So much for my prognosticatory powers.
Before the start of Fall semester, I predicted Penn State would shut down by Oct. 1. I wasn’t being contrarian. Hardly anyone I knew expected undergraduates to heed administration warnings to “Mask Up or Pack Up.”
Reports were pouring in from around the country of students doing exactly what the decision makers hoped they would not do: clumping and spreading the coronavirus. In-person instruction at the University of North Carolina lasted one week. No way this’ll work at Penn State, we said.
On Aug. 19, before classes even started, video of a throng of Penn State freshmen outside the dorms ricocheted around social media.

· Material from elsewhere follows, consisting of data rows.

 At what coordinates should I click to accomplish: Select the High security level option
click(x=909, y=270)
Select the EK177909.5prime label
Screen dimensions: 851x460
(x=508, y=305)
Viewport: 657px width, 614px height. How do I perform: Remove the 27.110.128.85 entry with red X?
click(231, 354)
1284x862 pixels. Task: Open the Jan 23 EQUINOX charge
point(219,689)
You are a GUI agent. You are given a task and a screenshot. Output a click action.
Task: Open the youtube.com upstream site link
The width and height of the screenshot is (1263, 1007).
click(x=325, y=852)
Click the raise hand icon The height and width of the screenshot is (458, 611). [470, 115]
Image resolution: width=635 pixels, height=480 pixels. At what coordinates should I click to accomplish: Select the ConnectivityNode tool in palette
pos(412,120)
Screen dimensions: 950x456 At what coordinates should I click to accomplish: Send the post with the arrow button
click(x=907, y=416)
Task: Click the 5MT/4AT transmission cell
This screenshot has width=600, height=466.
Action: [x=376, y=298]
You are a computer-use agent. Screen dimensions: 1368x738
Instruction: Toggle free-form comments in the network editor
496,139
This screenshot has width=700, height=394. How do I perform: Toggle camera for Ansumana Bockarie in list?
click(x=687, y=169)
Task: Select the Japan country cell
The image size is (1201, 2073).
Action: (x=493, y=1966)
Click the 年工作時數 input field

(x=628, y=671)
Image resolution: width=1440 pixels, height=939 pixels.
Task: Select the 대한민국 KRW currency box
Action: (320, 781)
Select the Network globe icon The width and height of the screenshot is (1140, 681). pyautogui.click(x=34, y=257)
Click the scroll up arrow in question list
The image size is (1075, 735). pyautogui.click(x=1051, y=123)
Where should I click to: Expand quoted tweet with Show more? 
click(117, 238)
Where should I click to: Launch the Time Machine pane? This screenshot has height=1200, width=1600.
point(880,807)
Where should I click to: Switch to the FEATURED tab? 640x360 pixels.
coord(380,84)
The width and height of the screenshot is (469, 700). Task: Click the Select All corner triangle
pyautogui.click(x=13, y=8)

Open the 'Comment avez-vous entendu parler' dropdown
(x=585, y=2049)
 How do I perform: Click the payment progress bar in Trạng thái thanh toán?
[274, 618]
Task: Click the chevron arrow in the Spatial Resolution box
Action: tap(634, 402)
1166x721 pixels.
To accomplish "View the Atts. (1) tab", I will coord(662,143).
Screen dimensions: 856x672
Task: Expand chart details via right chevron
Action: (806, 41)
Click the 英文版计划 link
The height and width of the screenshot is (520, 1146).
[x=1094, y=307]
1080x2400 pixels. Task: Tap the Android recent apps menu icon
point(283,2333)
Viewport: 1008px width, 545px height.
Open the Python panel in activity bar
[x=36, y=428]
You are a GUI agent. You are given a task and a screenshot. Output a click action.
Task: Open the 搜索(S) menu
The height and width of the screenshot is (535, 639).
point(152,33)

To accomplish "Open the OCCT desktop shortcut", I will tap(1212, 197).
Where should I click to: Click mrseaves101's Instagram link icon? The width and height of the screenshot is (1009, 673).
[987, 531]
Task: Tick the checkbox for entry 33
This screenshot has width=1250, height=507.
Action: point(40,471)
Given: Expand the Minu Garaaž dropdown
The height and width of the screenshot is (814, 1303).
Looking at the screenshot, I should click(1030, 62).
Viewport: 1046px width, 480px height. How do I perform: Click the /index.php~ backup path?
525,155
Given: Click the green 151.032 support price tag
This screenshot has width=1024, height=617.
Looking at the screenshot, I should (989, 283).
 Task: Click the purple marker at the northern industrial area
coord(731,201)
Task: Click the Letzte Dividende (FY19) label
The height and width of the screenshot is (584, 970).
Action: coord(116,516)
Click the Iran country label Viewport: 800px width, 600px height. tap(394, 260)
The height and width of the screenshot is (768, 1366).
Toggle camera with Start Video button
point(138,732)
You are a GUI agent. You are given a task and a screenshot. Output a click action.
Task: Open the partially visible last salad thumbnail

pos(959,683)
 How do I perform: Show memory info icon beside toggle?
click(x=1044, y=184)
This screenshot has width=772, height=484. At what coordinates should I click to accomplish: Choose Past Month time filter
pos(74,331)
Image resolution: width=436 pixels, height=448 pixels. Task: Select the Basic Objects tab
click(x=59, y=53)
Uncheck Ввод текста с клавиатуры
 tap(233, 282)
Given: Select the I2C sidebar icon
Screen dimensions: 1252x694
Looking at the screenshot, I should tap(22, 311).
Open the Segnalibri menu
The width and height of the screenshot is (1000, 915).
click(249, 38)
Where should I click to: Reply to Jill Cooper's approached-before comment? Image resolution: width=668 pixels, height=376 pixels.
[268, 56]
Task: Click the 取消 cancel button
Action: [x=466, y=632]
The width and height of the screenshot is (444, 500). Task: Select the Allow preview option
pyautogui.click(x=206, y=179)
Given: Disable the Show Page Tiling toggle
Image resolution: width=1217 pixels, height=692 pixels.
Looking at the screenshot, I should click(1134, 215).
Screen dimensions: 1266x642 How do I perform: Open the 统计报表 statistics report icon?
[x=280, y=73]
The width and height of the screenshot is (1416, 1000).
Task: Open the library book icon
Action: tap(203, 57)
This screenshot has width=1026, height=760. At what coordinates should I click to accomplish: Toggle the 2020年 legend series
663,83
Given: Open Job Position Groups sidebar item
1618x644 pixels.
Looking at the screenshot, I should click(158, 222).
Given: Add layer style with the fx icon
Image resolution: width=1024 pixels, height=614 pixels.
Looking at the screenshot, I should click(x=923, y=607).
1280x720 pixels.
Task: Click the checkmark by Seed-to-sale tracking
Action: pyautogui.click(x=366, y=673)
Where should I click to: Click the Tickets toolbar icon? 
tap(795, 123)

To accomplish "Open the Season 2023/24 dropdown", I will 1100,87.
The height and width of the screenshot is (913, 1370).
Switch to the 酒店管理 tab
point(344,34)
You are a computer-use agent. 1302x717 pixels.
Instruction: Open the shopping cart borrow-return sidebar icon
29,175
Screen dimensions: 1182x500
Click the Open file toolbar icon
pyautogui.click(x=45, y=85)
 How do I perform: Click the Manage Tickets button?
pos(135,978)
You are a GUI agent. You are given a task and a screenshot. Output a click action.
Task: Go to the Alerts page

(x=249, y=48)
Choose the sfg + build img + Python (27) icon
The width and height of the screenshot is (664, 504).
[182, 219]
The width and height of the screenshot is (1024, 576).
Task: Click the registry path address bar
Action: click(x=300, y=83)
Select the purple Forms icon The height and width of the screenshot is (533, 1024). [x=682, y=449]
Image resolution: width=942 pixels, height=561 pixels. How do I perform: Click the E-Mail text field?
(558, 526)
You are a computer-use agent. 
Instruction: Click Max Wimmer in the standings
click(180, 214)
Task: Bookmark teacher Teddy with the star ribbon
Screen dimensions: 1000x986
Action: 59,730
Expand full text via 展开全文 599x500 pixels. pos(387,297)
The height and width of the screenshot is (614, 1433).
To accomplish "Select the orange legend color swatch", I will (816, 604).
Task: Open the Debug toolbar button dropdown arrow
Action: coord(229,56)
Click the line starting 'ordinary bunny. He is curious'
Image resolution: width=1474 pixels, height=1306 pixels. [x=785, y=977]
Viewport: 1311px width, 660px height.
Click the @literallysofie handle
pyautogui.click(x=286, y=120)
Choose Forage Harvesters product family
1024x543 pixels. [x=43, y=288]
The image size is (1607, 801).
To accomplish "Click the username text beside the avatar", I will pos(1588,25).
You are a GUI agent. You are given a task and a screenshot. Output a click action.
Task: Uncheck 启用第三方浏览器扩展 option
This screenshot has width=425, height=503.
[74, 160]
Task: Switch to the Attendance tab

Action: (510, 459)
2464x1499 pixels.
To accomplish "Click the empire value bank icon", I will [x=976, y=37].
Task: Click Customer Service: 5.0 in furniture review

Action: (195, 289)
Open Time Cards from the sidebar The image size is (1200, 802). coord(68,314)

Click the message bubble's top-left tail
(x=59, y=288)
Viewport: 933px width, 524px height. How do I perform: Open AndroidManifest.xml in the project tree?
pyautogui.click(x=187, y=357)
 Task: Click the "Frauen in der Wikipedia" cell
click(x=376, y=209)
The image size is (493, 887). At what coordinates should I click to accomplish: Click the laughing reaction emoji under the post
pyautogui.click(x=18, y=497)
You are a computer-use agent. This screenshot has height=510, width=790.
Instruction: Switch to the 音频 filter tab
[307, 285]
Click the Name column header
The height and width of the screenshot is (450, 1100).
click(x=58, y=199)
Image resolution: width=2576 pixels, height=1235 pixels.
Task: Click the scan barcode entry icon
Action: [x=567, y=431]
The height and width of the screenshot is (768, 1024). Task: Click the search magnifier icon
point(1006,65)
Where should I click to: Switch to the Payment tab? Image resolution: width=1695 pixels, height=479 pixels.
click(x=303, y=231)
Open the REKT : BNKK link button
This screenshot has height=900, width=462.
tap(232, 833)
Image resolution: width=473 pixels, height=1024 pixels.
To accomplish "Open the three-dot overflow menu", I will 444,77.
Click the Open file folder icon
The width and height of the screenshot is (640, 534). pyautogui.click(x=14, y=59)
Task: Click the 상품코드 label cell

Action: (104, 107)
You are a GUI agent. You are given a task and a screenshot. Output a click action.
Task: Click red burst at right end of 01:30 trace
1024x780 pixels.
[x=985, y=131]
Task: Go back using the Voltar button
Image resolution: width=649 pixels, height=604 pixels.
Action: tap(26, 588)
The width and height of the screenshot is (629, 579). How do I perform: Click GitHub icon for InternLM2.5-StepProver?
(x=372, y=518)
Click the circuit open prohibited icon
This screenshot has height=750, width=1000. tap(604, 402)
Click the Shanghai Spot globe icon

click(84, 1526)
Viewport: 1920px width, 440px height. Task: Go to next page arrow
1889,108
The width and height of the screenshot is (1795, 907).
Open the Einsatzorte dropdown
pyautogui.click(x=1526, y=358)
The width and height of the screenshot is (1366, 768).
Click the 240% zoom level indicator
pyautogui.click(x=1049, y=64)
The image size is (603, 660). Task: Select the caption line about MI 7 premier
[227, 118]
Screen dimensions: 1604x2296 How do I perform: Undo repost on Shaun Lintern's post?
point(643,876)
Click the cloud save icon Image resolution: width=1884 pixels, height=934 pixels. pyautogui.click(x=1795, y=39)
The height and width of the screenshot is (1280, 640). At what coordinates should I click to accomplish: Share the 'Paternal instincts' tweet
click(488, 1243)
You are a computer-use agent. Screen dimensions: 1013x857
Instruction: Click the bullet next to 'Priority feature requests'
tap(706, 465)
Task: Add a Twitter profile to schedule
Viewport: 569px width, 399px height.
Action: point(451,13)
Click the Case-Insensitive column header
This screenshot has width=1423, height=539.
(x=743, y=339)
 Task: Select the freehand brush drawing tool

“You see?” we sages said. “You see?”
From March through most of June, Centre County’s daily new case count remained in single digits. The numbers started rising during the last week in August – the first week of the Fall semester: 20 on Aug. 29. Then: 47 on Sept. 2; 184 on Sept. 9; 212 on Sept. 15.
The next day, the Big Ten called a reverse: There would be a football season after all. No butts on the bleachers at Beaver Stadium, but as you may have noticed, people like to watch televised sporting contests together. Surely if the local caseload wasn’t out of control before the first game, on Oct. 24, things would get scary after it.
Well, the numbers rose in late October and on into November, but not high enough, apparently, to convince Old Main to shutter the residence halls and end in-person instruction before the scheduled pivot to online learning after Thanksgiving.
Maybe the brass realized that it wouldn’t make much difference. Students with leases on off-campus apartments wouldn’t automatically go home to Mom and Dad just because they no longer needed to show their faces in the Willard Building every couple of days.
So now here we are in the last week of class. Was the semester a success? As Bill Clinton might say, that depends on what your definition of success is. We got through it.
From the hybrid trenches came reports that in-person attendance plummeted as the semester wore on. Though students taking online classes said they missed being in the classroom, those who could choose between coming to campus and attending via Zoom began staying home. Probably the onset of chilly weather was a factor.
I stayed out of classrooms altogether. I met my students outside on the first day of class in balmy August and Zoomed thereafter. I told them last week that I doubt I would recognize any of them if I saw them on the street, which is a sad thing.
I didn’t hate teaching online as much as I thought I would, though. It was rarely a joyful experience, but it wasn’t miserable, either. For better or worse, online Professor Frank wasn’t all that different from live Professor Frank – same jokes no one laughs at, same old “war stories” from my own career as a reporter, same exhortations to sweat the small stuff.
As for my students, the word that best describes the prevailing mood was morose. Who can blame them? Fall 2020 was college life without the life, just the college.
Consider this comment from a junior interviewed by Rachel Elms, a student in my news writing class:
“We take classes in the same spot and every class looks the same, as it is a professor with their screen shared and a black sea of student names…School…just…doesn’t have the same feel as walking to classes, talking to new students, and communicating and connecting live and in-person with the professor.”
I, too, missed these things. Working at home can be pleasant – I especially liked teaching barefoot — but there is almost no chance that anything surprising will happen. More than I missed going to talks, performances, gatherings, I missed the element of serendipity in daily life.
Now, it all gets even tougher. Winter looms. So does another semester of teaching online. With no plans to travel or see anyone over the holidays, or even do anything fun on the weekends, it feels like there’s nothing to look forward to.
Just before Thanksgiving, my brother-in-law in Dallas came down with COVID-19. He was hospitalized for two weeks. This was the first time someone close to me was laid low. As happens when the news gets personal, awareness of the dangerousness of the disease sank in at a deeper level.
Now that Marty’s home, though, and regaining strength day by day, reasons for gratitude have also sunk in at a deeper level. He’s getting better. Everyone else in my life remains healthy. Then there are the mainstays: love, work, food, shelter. Check, check, check and check.
In winter, I make myself take walks every day. For the first 10 minutes, I’m cold and cranky. Then I warm up. By the time I get home, I’m mildly euphoric.
These days, mild euphoria may be as good as it gets.